■ Direction
Please copy these rows exactly as they are, starting with the line that contains "Open the Import Logs menu item" and going on through the line that contains "This screenshot has height=565, width=1536.".
══════
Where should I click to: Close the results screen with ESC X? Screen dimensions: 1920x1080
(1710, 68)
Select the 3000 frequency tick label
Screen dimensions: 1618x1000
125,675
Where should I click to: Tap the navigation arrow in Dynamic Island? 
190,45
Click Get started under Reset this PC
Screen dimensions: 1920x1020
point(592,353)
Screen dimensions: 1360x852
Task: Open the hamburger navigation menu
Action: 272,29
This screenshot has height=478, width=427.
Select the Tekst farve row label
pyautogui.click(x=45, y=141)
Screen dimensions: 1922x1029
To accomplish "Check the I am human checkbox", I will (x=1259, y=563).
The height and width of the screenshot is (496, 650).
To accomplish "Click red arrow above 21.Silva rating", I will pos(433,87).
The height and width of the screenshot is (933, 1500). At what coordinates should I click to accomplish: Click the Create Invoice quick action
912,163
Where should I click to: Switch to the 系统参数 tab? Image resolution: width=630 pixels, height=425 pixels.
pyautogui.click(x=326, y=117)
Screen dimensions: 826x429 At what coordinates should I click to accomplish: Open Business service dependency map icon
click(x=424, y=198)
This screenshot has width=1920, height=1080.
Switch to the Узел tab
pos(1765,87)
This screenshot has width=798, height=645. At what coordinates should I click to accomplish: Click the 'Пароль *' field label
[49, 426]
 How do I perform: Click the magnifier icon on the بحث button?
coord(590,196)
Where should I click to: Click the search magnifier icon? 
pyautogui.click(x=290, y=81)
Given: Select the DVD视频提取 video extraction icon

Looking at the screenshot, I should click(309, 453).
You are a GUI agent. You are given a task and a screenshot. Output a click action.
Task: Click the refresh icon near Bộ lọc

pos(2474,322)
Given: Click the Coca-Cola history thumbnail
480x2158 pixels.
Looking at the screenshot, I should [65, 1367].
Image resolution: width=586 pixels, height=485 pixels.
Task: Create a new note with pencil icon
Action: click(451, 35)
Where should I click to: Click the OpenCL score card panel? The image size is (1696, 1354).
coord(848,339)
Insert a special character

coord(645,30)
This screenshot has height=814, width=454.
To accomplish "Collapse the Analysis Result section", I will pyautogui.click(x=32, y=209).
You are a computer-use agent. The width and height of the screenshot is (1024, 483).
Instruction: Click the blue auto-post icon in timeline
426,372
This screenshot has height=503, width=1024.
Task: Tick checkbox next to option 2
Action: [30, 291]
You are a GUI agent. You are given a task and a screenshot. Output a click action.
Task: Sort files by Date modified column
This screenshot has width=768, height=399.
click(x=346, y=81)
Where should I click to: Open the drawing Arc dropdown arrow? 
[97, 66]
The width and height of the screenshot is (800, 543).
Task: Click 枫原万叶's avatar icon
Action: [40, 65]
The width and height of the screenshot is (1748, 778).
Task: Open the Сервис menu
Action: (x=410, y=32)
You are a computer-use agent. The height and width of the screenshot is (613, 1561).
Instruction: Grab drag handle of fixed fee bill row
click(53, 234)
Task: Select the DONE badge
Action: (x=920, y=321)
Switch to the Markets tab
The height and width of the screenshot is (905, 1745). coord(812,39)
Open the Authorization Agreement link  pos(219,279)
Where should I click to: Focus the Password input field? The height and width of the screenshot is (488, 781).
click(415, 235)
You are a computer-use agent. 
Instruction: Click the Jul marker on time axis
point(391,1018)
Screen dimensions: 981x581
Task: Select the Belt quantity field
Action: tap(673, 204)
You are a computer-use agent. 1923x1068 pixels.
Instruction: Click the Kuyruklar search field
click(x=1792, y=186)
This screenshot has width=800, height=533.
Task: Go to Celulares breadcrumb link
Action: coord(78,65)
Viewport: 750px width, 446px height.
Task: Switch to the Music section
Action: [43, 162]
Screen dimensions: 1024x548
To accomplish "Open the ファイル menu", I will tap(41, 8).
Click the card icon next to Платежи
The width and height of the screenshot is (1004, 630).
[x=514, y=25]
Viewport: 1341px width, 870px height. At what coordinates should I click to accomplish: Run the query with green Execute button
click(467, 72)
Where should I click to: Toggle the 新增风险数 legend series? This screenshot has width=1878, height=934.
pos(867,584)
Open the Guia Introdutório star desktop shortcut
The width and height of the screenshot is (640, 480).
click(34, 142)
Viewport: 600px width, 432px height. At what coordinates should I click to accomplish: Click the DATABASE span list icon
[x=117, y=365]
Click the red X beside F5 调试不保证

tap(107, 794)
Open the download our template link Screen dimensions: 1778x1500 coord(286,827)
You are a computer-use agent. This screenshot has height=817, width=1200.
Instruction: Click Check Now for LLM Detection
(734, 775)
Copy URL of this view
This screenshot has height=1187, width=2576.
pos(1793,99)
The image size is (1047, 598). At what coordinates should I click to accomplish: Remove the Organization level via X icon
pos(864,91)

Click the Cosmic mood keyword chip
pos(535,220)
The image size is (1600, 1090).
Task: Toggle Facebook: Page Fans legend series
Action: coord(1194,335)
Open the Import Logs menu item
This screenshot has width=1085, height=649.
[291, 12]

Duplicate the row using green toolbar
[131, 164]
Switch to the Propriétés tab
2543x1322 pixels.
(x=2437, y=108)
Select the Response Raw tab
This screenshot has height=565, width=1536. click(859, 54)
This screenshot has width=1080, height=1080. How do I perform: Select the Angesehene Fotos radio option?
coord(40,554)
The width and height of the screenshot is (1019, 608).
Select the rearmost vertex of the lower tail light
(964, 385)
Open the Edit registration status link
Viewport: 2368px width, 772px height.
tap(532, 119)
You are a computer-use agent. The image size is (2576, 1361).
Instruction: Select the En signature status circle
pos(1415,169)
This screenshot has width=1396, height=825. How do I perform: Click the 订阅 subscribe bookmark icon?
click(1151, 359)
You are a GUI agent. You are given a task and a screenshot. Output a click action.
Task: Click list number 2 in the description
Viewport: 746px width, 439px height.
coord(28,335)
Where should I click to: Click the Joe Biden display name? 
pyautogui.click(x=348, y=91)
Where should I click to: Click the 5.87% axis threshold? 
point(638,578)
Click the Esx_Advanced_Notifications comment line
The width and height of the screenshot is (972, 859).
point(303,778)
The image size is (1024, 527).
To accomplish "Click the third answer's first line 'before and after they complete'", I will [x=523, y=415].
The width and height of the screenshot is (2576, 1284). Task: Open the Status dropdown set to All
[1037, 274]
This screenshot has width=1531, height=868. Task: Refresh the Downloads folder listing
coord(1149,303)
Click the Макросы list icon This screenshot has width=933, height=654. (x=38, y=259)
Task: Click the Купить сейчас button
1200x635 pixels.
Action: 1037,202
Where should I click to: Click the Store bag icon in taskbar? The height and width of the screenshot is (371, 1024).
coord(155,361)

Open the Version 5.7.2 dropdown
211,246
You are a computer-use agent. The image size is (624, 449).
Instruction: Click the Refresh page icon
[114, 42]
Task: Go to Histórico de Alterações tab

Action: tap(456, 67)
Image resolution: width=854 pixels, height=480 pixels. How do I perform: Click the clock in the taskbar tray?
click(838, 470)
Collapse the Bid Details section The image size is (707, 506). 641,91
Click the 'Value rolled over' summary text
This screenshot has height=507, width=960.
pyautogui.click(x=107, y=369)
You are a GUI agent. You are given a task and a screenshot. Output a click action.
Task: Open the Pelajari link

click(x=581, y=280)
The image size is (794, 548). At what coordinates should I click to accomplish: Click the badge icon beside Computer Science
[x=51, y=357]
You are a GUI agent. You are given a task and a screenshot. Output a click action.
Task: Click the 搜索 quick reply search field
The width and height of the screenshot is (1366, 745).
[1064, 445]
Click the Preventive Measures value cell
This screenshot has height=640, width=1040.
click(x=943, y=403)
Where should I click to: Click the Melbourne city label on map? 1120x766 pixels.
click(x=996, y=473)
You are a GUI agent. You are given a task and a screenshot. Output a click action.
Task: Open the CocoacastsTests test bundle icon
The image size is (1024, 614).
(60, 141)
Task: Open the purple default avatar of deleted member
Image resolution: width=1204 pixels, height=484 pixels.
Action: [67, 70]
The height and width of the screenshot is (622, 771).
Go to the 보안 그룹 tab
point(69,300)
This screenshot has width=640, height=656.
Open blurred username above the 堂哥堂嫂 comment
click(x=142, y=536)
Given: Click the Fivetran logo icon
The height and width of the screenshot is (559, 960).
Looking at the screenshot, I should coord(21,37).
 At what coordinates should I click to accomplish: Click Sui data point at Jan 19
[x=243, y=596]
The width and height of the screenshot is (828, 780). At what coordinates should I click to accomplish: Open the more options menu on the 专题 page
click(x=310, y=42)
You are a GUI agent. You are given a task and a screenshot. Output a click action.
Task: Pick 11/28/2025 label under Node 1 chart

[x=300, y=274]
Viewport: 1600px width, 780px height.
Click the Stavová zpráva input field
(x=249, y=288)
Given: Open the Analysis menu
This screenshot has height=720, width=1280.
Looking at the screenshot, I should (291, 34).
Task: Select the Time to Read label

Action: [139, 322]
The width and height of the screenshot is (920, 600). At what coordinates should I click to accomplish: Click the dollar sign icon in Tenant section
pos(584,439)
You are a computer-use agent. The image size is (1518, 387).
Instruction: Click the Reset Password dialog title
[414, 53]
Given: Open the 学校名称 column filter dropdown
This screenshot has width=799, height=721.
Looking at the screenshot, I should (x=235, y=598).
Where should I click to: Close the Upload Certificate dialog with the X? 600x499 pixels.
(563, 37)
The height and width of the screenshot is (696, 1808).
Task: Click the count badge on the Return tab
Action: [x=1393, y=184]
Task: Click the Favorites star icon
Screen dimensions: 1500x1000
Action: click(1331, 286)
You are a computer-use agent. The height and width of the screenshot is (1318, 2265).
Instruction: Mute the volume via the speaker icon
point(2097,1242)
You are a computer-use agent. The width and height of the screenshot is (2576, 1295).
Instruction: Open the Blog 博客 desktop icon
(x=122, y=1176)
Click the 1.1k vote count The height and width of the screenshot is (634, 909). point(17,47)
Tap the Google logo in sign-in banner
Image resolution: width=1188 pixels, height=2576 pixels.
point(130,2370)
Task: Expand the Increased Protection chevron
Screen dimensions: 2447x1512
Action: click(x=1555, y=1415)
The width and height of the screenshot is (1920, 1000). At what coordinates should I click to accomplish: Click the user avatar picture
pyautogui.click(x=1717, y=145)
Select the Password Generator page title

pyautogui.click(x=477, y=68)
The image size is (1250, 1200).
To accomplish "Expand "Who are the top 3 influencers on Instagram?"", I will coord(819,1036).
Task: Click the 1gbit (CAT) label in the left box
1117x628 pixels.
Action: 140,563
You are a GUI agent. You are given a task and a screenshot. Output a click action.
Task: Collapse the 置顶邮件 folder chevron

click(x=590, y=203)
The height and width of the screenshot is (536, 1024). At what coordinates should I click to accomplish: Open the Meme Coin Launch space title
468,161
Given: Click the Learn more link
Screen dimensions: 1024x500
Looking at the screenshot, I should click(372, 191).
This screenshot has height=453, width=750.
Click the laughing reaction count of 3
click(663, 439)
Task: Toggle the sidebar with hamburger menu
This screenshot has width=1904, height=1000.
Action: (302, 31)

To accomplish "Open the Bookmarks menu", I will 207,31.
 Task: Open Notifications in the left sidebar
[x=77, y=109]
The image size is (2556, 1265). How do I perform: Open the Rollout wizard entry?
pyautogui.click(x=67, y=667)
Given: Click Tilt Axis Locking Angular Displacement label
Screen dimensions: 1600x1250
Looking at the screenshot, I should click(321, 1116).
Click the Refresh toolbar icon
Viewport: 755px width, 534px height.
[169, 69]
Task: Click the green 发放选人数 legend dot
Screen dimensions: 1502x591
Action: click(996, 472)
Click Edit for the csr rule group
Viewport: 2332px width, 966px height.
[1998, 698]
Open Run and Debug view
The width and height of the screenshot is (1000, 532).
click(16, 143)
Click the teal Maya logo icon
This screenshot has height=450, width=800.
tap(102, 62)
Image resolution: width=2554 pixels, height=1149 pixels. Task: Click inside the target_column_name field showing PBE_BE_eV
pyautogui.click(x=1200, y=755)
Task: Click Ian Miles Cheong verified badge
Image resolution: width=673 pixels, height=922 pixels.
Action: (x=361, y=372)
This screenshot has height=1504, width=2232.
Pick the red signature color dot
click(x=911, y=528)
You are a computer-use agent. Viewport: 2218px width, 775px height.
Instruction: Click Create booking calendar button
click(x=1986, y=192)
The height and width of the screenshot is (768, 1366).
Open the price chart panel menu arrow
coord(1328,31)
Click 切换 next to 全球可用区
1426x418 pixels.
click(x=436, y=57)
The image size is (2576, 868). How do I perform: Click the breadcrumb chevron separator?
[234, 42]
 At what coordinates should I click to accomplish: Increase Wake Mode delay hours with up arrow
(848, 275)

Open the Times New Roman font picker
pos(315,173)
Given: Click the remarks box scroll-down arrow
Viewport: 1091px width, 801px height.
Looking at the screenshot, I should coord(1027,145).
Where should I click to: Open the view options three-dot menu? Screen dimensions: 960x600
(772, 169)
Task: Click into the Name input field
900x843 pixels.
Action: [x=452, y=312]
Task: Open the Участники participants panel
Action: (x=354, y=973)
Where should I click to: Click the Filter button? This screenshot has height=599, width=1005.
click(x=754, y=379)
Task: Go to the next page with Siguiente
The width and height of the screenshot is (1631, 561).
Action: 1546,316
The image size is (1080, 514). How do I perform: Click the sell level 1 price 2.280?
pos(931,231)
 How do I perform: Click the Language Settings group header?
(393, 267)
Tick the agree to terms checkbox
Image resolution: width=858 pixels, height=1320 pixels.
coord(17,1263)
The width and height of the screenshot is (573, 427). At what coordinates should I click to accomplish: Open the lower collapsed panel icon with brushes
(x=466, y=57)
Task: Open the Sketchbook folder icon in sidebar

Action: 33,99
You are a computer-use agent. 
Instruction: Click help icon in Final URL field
══════
■ Exercise answer
Open the Import Logs menu item
This screenshot has width=1085, height=649.
[291, 12]

Duplicate the row using green toolbar
[131, 164]
Switch to the Propriétés tab
2543x1322 pixels.
(x=2437, y=108)
Select the Response Raw tab
This screenshot has height=565, width=1536. click(859, 54)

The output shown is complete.